===== Exercise input =====

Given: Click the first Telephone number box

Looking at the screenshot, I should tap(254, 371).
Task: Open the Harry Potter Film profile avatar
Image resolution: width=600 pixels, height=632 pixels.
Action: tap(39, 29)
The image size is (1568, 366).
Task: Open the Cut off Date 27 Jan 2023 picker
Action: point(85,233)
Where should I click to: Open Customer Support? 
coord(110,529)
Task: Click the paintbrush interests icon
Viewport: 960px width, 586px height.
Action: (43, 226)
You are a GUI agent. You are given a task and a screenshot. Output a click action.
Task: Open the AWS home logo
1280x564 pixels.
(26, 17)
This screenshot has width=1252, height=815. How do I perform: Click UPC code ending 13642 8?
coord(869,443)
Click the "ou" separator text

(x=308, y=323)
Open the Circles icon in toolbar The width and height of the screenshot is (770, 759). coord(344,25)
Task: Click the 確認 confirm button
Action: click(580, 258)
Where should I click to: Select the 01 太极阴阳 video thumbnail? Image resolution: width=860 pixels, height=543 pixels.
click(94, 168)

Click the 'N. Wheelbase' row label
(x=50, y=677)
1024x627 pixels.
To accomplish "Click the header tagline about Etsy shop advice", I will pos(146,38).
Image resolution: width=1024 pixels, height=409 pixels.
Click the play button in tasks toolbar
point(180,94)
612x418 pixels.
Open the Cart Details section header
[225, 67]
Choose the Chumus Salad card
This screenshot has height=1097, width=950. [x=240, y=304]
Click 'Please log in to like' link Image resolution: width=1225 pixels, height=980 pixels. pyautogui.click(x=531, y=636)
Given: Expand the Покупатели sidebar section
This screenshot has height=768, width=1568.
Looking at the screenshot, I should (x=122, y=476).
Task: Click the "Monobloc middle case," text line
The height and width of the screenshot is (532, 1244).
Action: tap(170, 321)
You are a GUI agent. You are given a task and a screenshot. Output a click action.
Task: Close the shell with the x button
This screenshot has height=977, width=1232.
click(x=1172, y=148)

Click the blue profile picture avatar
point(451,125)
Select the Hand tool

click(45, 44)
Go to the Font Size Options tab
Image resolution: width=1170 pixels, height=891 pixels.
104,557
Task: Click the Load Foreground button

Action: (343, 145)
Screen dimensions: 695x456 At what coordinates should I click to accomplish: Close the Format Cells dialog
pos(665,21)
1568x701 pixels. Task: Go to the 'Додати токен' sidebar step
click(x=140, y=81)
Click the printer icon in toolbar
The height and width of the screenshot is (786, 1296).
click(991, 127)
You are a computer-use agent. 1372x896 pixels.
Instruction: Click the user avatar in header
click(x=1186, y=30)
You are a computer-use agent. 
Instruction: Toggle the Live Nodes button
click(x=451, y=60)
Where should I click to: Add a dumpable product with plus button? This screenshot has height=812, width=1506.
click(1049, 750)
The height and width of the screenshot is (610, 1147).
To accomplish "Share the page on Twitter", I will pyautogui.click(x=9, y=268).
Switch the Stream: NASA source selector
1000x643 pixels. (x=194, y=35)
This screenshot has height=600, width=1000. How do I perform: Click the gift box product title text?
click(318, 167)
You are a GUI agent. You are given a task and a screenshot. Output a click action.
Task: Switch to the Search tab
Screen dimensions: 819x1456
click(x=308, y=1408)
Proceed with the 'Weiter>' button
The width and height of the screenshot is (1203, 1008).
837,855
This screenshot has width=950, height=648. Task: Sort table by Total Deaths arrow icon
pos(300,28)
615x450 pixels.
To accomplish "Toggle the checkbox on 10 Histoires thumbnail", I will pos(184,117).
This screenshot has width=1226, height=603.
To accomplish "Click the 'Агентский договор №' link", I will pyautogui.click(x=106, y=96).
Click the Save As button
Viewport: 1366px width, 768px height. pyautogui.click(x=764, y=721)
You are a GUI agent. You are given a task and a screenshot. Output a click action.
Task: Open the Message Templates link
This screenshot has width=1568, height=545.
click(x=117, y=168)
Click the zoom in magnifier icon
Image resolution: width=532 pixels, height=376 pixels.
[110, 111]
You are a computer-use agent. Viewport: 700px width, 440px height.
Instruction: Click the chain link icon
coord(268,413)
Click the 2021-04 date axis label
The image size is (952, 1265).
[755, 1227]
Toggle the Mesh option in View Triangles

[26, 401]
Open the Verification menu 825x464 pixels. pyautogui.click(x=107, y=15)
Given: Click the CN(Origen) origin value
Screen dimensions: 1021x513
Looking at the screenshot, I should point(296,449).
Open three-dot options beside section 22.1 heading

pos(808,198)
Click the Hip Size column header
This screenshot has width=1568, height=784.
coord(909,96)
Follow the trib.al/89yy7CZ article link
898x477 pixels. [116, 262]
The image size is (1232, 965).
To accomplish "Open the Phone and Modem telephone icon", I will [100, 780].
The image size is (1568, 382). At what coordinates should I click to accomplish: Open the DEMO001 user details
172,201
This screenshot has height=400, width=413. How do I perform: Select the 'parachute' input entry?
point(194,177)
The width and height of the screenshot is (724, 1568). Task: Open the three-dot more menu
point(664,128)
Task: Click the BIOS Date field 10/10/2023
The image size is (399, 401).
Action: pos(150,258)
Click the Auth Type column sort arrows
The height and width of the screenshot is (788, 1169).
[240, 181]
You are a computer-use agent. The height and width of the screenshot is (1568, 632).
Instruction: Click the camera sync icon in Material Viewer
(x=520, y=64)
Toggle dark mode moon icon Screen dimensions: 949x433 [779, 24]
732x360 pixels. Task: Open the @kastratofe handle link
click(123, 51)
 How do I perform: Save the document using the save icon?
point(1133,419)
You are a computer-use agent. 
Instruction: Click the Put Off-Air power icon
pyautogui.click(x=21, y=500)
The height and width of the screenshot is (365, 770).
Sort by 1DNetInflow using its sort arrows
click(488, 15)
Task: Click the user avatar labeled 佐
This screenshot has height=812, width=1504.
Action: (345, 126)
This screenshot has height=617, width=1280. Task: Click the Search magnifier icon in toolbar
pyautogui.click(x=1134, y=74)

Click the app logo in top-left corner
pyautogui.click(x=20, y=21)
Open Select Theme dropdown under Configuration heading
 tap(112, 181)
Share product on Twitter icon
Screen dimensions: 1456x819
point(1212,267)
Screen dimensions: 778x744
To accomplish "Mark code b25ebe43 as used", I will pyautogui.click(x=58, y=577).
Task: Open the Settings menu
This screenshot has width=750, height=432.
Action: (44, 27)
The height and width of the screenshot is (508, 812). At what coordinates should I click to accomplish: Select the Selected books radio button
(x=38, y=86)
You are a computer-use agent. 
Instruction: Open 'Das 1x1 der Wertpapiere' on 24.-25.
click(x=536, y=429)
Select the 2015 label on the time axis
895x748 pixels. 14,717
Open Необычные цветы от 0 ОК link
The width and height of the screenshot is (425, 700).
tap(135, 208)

=====

### What you are asked to do:
Starting at the line that holds "Screen dimensions: 778x744", retype each line exactly through the end of the entries, both ends included.

### Output for this exercise:
Screen dimensions: 778x744
To accomplish "Mark code b25ebe43 as used", I will pyautogui.click(x=58, y=577).
Task: Open the Settings menu
This screenshot has width=750, height=432.
Action: (44, 27)
The height and width of the screenshot is (508, 812). At what coordinates should I click to accomplish: Select the Selected books radio button
(x=38, y=86)
You are a computer-use agent. 
Instruction: Open 'Das 1x1 der Wertpapiere' on 24.-25.
click(x=536, y=429)
Select the 2015 label on the time axis
895x748 pixels. 14,717
Open Необычные цветы от 0 ОК link
The width and height of the screenshot is (425, 700).
tap(135, 208)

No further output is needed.